## REQUIREMENT:
Between the line containing "Click the SNSを活用する row text" and the line containing "The image size is (924, 1307)." lies a run of lines; give that run again exactly, with both of those lines, and nothing else from the entries below.

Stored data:
☆ ☆ ☆ ☆ ☆ ☆ ☆
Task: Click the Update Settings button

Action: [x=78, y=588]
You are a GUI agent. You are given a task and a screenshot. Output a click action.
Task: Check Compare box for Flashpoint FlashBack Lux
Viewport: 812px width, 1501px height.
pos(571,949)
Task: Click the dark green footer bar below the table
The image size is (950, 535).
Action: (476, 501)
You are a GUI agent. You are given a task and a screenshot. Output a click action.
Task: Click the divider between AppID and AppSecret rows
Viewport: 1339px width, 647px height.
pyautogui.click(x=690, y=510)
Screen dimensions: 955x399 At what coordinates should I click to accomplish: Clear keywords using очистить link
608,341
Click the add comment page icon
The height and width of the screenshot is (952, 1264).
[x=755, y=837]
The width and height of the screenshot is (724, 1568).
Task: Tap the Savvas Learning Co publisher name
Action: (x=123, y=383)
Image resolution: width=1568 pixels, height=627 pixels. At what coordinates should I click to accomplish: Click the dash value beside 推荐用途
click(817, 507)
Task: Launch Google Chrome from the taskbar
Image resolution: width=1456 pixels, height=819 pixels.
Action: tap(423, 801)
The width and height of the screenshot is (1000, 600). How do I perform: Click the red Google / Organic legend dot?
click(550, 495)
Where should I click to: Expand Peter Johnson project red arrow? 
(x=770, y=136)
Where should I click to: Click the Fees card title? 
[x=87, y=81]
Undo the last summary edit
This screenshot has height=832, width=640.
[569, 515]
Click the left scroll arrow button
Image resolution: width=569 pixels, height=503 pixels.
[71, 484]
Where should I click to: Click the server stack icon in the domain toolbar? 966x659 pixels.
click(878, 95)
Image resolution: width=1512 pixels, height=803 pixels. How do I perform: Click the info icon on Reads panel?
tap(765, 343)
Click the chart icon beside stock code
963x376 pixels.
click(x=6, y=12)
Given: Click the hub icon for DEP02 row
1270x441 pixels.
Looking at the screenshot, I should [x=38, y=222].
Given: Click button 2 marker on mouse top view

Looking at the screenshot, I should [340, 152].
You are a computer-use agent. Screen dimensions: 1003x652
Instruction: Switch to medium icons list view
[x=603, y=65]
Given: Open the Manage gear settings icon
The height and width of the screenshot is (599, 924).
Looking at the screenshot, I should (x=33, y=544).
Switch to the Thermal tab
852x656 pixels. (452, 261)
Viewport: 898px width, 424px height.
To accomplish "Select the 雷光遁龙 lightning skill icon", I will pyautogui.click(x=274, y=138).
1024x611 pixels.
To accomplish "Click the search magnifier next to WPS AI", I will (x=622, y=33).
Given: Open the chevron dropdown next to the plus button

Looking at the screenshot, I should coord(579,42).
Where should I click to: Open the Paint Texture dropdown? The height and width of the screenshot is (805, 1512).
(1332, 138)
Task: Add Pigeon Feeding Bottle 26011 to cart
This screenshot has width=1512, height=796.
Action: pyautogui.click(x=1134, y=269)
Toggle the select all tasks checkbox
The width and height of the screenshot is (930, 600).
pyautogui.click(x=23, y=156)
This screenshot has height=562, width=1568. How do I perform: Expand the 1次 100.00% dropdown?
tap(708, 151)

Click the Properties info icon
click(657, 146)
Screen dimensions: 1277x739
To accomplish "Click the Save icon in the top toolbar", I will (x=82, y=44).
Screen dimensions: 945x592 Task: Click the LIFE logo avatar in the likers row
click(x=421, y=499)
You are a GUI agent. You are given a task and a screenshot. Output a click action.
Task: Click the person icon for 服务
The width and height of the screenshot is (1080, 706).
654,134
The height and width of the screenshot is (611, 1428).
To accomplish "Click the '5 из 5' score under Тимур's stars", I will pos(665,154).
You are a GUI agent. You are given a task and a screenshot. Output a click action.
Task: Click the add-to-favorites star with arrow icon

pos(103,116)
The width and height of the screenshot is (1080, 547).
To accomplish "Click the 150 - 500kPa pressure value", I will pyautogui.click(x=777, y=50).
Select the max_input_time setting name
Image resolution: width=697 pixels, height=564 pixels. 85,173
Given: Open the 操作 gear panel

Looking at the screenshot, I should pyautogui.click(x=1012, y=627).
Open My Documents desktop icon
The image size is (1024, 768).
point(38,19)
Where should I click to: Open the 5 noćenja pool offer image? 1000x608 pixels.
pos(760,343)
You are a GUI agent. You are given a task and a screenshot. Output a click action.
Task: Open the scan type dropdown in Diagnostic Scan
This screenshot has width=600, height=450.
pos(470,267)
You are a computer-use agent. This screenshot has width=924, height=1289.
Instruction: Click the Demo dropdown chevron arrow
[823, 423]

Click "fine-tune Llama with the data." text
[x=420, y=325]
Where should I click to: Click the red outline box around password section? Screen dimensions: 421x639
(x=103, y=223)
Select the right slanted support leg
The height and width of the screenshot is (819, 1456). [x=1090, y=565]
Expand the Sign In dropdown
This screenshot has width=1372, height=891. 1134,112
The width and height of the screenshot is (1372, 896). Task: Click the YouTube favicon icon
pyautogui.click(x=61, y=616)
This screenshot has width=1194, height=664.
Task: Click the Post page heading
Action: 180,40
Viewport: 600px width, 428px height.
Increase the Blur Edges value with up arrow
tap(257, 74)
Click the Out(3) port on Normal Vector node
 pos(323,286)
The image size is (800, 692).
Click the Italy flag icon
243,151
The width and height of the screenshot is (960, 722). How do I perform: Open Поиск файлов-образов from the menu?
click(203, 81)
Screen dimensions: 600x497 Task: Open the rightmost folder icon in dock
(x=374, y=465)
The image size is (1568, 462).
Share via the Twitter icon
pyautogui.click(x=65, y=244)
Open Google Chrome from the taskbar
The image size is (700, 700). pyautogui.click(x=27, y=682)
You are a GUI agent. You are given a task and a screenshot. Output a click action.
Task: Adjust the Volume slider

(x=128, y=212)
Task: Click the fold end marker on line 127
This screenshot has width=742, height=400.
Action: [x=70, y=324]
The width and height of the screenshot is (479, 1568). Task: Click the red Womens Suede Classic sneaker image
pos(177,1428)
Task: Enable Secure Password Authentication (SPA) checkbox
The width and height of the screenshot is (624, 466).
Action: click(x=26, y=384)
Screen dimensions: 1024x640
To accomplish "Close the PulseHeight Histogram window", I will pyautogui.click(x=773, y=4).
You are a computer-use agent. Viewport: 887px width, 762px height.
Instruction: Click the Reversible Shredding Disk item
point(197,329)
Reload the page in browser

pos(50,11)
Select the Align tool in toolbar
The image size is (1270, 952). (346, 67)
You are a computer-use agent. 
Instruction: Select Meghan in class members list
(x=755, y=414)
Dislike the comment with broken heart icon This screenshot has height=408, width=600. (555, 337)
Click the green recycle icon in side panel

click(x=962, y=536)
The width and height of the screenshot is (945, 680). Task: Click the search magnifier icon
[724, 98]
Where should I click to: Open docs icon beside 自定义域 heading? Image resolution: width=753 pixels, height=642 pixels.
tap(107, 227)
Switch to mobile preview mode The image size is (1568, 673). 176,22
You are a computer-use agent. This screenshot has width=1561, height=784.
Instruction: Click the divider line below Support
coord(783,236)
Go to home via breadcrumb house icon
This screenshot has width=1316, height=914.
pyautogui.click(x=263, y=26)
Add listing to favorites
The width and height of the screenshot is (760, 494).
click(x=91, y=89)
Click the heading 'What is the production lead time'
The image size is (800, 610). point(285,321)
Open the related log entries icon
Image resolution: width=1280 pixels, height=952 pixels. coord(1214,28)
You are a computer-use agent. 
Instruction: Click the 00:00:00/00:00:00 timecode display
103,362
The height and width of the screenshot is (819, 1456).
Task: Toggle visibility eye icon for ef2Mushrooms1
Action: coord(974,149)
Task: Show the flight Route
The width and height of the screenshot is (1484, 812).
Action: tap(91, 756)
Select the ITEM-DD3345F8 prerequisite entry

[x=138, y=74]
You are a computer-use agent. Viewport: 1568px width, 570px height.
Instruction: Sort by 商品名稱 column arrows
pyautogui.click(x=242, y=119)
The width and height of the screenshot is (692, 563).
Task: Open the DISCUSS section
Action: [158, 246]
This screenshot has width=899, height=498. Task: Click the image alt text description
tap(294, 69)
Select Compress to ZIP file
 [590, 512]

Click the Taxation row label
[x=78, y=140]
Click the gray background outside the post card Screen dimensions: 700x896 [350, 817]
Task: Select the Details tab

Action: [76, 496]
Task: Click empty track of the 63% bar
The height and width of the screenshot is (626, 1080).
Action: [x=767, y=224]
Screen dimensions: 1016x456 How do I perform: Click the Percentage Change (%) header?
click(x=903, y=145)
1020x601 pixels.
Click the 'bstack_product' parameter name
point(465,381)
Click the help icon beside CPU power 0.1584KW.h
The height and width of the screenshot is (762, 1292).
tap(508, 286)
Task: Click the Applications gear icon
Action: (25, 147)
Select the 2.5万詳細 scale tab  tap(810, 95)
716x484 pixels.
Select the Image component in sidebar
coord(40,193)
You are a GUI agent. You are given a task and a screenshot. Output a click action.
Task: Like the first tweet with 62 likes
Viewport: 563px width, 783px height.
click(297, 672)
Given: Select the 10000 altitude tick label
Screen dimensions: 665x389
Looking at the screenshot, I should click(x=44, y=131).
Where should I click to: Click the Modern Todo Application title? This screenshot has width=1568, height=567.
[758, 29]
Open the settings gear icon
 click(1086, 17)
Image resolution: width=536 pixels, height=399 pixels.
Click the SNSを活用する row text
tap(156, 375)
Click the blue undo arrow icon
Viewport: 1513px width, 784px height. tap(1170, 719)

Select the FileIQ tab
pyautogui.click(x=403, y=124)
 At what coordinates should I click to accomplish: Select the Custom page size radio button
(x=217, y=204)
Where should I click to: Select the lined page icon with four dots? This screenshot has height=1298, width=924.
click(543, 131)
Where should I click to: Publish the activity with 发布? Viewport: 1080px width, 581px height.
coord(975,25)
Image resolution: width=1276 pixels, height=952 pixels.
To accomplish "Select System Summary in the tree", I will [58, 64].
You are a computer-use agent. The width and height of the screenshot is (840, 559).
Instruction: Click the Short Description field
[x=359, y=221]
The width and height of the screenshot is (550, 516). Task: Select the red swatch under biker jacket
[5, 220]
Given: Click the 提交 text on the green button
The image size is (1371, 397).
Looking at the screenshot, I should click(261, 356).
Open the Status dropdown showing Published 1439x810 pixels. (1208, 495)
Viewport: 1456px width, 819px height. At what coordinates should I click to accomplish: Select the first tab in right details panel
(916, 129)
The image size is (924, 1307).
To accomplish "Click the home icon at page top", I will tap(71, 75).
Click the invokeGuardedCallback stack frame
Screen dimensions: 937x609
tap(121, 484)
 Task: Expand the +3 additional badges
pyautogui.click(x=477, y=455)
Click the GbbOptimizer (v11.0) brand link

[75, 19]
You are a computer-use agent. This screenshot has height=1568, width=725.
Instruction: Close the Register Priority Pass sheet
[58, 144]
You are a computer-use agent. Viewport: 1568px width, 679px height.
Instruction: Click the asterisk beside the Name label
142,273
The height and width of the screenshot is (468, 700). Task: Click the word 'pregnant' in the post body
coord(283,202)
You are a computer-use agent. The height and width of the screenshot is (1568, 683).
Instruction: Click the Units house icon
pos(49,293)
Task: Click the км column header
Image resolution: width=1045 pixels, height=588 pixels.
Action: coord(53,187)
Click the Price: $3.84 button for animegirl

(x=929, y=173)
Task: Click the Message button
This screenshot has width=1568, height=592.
☆ ☆ ☆ ☆ ☆ ☆ ☆
## RESPONSE TO THIS EXERCISE:
Click the SNSを活用する row text
tap(156, 375)
Click the blue undo arrow icon
Viewport: 1513px width, 784px height. tap(1170, 719)

Select the FileIQ tab
pyautogui.click(x=403, y=124)
 At what coordinates should I click to accomplish: Select the Custom page size radio button
(x=217, y=204)
Where should I click to: Select the lined page icon with four dots? This screenshot has height=1298, width=924.
click(543, 131)
Where should I click to: Publish the activity with 发布? Viewport: 1080px width, 581px height.
coord(975,25)
Image resolution: width=1276 pixels, height=952 pixels.
To accomplish "Select System Summary in the tree", I will [58, 64].
You are a computer-use agent. The width and height of the screenshot is (840, 559).
Instruction: Click the Short Description field
[x=359, y=221]
The width and height of the screenshot is (550, 516). Task: Select the red swatch under biker jacket
[5, 220]
Given: Click the 提交 text on the green button
The image size is (1371, 397).
Looking at the screenshot, I should click(261, 356).
Open the Status dropdown showing Published 1439x810 pixels. (1208, 495)
Viewport: 1456px width, 819px height. At what coordinates should I click to accomplish: Select the first tab in right details panel
(916, 129)
The image size is (924, 1307).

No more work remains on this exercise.